Je dis jour quatre, mais en réalité, on est à la maison depuis dimanche car il nous a été fortement recommandé de rester chez nous dès samedi soir, on est vendredi alors ça va bientôt faire une semaine. Je suis moins angoissée qu’hier. Je me sens bien car tout le monde s’est habitué à donner de ses nouvelles numériquement et du coup j’ai l’impression que paradoxalement nous resserrons nos liens. Certaines barrières illusoires se lèvent en temps de crise. Cela rapproche les êtres humains de vivre une même difficulté, on a plus de compassion.

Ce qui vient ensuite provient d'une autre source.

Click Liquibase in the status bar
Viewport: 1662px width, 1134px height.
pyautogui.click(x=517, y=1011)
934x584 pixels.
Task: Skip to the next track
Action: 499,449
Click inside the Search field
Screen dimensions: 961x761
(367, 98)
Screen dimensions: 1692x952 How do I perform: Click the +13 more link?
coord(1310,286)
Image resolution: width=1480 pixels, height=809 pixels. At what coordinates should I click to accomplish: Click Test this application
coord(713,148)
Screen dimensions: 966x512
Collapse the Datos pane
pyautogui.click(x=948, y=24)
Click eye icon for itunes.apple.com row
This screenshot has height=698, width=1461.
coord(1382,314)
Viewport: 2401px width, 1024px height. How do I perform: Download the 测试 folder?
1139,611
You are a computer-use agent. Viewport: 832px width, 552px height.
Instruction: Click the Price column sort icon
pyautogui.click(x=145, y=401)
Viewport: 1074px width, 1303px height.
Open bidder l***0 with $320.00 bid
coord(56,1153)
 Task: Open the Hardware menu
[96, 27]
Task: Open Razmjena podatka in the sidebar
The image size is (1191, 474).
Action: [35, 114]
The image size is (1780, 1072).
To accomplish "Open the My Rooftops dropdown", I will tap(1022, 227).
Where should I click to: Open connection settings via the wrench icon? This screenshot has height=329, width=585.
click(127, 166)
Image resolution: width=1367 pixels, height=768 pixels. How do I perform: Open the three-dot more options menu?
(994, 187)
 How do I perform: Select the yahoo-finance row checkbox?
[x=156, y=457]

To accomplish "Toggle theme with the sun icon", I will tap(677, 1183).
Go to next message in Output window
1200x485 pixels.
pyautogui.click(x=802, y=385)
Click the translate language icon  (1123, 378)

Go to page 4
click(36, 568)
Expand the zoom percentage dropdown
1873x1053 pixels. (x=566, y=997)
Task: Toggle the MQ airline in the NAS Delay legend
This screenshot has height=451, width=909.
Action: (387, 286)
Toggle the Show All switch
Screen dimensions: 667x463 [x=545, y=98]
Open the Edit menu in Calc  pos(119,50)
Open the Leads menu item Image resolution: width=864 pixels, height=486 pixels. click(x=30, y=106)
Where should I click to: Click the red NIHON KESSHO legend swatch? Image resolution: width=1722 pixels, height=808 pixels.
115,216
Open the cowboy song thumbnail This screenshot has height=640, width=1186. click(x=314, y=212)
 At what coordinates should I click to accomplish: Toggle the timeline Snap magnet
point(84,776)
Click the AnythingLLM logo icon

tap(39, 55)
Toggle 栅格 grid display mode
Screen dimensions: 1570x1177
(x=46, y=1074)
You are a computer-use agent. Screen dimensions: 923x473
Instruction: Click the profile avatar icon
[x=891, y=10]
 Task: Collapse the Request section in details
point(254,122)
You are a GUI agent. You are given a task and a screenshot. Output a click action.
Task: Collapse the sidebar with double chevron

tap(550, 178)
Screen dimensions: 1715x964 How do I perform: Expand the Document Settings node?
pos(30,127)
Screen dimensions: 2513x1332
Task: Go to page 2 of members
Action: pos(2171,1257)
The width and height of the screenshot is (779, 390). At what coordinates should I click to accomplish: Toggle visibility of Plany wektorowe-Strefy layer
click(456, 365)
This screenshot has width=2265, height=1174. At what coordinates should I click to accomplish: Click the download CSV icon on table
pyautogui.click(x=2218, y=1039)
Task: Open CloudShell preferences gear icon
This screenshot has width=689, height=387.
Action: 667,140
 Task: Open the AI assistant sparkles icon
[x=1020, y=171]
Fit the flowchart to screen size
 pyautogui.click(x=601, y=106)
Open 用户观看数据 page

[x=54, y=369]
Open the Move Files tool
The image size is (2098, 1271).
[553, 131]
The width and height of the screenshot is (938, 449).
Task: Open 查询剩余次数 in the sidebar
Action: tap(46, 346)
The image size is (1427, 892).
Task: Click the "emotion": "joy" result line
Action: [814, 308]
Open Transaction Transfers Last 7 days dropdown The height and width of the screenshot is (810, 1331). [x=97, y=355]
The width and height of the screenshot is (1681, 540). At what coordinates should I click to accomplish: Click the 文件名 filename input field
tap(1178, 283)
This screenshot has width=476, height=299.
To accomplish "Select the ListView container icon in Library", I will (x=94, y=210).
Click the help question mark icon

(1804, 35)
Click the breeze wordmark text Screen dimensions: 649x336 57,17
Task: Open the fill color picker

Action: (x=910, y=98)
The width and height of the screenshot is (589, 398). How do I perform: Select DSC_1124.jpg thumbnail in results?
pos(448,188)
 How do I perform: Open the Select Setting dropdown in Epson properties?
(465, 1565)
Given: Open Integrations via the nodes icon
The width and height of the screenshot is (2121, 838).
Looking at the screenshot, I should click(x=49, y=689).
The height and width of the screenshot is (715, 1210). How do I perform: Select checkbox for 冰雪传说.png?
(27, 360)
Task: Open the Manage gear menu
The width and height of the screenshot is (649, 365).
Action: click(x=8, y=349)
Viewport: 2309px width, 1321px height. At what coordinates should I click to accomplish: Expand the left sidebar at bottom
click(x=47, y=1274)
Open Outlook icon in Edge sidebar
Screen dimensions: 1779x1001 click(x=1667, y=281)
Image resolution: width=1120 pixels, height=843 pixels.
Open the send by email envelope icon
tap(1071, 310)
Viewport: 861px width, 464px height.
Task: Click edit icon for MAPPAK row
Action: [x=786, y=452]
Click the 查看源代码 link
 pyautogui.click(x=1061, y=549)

J’ai quand même eu un accès de colère disproportionné quand j’ai vu que la console que je comptais me faire livrer pour me divertir durant cette période de confinement était en rupture de stock. C’est le jour de la sortie d’un jeu très attendu et tout le monde s’est rué dessus, forcément le contexte l’impose. Les seules consoles en stock ont doublé de prix. J’insiste alors sur la pratique de méthodes comme la méditation et le yoga qui sont essentielles en cette période de tension ! La nervosité peut parfois être perfide et se dissimuler à l’intérieur de nous, parce que le déni c’est plus facile : hop je mets tout sous le tapis. Jusqu’à ce que le partenaire trébuche sur la pointe du fameux tapis et là c’est le drame. J’ai la chance d’être confinée avec une personne pleine de sagesse et de rationalité qui équilibre la balance de la boule de nerfs angoissée que je suis. Quand on est « coincé » avec quelqu’un sans en avoir le choix, établir ses propres limites est très important. La communication joue également un rôle primordial, sinon dans le temps les choses risquent vraiment de s’envenimer. Donc suite à ce petit accès de panique devant ces trois petits mots écrits en rouge sur mon écran « Rupture de stock », j’ai vite sorti mon tapis de yoga, mis une musique relaxante, et pris conscience de ma respiration et de la contraction de mes muscles. Il suffit de même pas dix minutes, si on le fait en étant pleinement présent à son corps et son souffle, pour redescendre la pression.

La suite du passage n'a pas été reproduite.